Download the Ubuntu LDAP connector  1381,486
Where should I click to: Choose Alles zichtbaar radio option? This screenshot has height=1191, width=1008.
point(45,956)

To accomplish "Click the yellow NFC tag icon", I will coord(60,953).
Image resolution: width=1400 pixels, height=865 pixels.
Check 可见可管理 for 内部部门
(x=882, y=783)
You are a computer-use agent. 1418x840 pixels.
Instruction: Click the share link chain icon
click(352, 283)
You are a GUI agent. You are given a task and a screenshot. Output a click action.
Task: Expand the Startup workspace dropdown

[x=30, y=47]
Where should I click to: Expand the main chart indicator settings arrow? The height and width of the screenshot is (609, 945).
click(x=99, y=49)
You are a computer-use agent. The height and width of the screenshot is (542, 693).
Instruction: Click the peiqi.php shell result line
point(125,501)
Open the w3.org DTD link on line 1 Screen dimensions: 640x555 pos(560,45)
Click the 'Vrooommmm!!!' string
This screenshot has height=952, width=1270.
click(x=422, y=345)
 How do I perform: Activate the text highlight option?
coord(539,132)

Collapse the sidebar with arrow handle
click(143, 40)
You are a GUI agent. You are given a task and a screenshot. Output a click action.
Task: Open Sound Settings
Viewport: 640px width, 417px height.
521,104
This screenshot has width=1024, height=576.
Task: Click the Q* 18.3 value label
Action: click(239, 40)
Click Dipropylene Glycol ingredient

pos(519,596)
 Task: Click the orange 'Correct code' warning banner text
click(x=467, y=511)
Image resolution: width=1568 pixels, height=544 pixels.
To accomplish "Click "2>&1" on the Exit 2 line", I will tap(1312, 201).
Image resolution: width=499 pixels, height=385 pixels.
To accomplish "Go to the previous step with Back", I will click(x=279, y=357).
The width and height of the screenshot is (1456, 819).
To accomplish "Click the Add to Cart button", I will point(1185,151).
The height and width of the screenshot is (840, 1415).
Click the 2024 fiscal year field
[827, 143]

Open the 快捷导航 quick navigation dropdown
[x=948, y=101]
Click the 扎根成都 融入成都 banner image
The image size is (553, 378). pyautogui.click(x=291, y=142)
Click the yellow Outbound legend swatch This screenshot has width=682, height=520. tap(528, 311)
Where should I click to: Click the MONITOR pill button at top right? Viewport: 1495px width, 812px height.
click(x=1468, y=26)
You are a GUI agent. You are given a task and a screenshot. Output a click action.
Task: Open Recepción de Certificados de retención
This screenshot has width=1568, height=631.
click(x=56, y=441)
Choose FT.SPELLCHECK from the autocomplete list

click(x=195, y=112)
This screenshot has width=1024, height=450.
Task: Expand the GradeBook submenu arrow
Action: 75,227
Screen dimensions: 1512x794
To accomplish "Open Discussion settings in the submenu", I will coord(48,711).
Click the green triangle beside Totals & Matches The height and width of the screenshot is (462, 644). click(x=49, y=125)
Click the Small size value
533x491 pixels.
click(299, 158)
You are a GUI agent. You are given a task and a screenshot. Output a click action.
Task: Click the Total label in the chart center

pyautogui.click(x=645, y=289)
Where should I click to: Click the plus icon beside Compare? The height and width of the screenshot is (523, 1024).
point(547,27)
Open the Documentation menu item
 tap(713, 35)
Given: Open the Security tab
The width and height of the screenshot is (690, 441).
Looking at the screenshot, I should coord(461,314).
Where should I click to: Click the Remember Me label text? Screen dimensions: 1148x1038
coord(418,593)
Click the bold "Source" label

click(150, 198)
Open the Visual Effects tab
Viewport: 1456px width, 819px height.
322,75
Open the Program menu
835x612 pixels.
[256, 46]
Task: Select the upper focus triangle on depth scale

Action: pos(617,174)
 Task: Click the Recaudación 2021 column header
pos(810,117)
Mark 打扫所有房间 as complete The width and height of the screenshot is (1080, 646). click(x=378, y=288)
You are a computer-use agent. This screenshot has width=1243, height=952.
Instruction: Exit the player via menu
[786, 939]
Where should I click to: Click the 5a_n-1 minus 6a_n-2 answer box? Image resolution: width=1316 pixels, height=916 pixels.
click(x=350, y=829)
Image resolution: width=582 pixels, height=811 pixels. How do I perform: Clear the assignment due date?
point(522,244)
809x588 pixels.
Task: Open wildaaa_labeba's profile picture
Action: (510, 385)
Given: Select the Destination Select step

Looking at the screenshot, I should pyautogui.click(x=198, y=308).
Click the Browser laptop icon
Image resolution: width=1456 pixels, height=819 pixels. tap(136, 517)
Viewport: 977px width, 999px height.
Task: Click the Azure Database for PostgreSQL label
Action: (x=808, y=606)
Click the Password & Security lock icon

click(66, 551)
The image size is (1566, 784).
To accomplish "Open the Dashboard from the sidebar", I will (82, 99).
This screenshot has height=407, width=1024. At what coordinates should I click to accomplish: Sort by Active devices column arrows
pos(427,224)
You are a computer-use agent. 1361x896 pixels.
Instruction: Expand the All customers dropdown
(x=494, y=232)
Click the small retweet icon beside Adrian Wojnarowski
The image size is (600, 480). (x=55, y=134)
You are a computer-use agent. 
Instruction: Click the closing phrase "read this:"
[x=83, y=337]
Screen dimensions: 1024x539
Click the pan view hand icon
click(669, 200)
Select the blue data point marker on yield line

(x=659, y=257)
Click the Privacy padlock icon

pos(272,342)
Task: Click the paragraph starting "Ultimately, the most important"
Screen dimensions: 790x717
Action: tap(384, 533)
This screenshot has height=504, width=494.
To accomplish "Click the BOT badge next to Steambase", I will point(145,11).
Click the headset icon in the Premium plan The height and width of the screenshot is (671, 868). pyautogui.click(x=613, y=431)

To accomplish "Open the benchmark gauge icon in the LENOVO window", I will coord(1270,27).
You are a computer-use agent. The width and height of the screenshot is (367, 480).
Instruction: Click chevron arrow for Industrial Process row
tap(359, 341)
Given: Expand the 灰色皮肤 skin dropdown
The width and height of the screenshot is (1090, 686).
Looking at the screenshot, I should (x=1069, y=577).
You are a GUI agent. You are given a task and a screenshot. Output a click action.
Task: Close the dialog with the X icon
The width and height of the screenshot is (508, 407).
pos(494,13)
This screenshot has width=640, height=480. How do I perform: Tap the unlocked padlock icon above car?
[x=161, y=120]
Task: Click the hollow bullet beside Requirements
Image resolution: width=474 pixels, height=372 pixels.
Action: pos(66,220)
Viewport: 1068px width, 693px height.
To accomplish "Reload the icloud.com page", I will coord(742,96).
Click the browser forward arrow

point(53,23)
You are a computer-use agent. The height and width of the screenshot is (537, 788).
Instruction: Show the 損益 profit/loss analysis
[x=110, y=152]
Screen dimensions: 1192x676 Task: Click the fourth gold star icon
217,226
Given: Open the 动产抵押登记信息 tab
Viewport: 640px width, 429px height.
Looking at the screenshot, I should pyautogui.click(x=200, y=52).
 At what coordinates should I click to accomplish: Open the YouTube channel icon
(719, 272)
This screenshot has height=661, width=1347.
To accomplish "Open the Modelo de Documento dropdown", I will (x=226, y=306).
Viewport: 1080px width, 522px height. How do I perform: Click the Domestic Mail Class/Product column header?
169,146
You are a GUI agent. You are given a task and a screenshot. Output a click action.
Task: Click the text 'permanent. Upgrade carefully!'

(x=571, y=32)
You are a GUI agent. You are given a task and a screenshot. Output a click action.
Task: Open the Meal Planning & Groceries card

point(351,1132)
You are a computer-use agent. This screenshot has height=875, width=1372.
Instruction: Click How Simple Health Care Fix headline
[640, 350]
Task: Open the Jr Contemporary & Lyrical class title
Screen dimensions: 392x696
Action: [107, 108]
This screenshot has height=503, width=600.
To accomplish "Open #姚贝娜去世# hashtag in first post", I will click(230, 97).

----------------

• [GIVEN PROBLEM]
Could you rewrite the lines from the very first one through the line with "click(x=99, y=49)", changing "dropdown" to "drop-down menu" and leaving everything else as it is?

• [RESPONSE FOR THIS EXERCISE]
Download the Ubuntu LDAP connector  1381,486
Where should I click to: Choose Alles zichtbaar radio option? This screenshot has height=1191, width=1008.
point(45,956)

To accomplish "Click the yellow NFC tag icon", I will coord(60,953).
Image resolution: width=1400 pixels, height=865 pixels.
Check 可见可管理 for 内部部门
(x=882, y=783)
You are a computer-use agent. 1418x840 pixels.
Instruction: Click the share link chain icon
click(352, 283)
You are a GUI agent. You are given a task and a screenshot. Output a click action.
Task: Expand the Startup workspace drop-down menu

[x=30, y=47]
Where should I click to: Expand the main chart indicator settings arrow? The height and width of the screenshot is (609, 945).
click(x=99, y=49)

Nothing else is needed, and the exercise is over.